■ How to complete this task ■
Extract from the entries below, exactly as given, only the lines from the line containing "Given: Click the houses icon on My Addresses" to the line containing "Increase decimal places", both lines included.

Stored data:
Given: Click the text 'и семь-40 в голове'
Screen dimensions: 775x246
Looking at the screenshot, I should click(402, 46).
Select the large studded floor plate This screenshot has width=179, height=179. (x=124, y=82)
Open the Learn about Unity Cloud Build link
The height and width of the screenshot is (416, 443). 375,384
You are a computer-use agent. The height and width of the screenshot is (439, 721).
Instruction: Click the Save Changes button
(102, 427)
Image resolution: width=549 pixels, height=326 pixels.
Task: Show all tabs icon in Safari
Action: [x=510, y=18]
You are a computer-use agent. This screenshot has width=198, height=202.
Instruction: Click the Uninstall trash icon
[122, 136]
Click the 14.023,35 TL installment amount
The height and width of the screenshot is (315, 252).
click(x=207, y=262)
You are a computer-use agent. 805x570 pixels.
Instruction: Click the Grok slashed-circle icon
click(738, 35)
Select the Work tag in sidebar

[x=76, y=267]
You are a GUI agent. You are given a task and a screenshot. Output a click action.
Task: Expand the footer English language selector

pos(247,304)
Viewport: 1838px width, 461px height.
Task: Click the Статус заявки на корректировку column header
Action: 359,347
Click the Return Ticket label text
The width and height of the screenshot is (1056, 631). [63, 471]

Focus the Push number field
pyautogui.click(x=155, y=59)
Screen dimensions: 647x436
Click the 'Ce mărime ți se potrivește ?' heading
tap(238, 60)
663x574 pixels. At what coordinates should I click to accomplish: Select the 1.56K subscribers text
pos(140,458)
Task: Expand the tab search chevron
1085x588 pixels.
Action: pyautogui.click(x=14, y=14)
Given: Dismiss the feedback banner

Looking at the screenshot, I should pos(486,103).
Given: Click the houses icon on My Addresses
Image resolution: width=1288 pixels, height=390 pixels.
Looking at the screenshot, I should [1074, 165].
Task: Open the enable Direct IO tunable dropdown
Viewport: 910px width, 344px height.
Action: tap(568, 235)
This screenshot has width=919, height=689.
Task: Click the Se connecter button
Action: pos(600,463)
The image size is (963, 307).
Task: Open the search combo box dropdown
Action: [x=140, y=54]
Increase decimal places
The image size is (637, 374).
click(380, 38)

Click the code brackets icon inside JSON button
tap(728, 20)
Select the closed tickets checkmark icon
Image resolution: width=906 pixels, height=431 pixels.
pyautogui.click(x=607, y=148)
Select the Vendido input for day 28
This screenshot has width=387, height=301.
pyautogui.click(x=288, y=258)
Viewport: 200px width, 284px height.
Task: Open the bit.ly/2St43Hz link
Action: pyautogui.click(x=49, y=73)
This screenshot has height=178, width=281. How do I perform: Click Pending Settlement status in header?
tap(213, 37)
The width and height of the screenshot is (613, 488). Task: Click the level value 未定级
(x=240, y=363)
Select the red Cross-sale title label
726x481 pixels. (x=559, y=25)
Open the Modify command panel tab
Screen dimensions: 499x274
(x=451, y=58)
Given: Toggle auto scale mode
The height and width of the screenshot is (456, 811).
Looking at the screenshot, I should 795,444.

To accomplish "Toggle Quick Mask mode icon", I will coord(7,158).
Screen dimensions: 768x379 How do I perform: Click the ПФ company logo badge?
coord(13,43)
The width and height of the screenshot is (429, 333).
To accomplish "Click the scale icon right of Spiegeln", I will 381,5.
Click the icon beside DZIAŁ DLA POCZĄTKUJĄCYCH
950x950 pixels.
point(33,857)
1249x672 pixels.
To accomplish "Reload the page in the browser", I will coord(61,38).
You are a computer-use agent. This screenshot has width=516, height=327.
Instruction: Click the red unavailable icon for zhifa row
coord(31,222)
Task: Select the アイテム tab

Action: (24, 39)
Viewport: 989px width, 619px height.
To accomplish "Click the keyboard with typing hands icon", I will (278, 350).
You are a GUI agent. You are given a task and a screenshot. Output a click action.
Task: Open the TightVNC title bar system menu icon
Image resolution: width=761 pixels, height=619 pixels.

■ Output for this task ■
Given: Click the houses icon on My Addresses
Image resolution: width=1288 pixels, height=390 pixels.
Looking at the screenshot, I should [1074, 165].
Task: Open the enable Direct IO tunable dropdown
Viewport: 910px width, 344px height.
Action: tap(568, 235)
This screenshot has width=919, height=689.
Task: Click the Se connecter button
Action: pos(600,463)
The image size is (963, 307).
Task: Open the search combo box dropdown
Action: [x=140, y=54]
Increase decimal places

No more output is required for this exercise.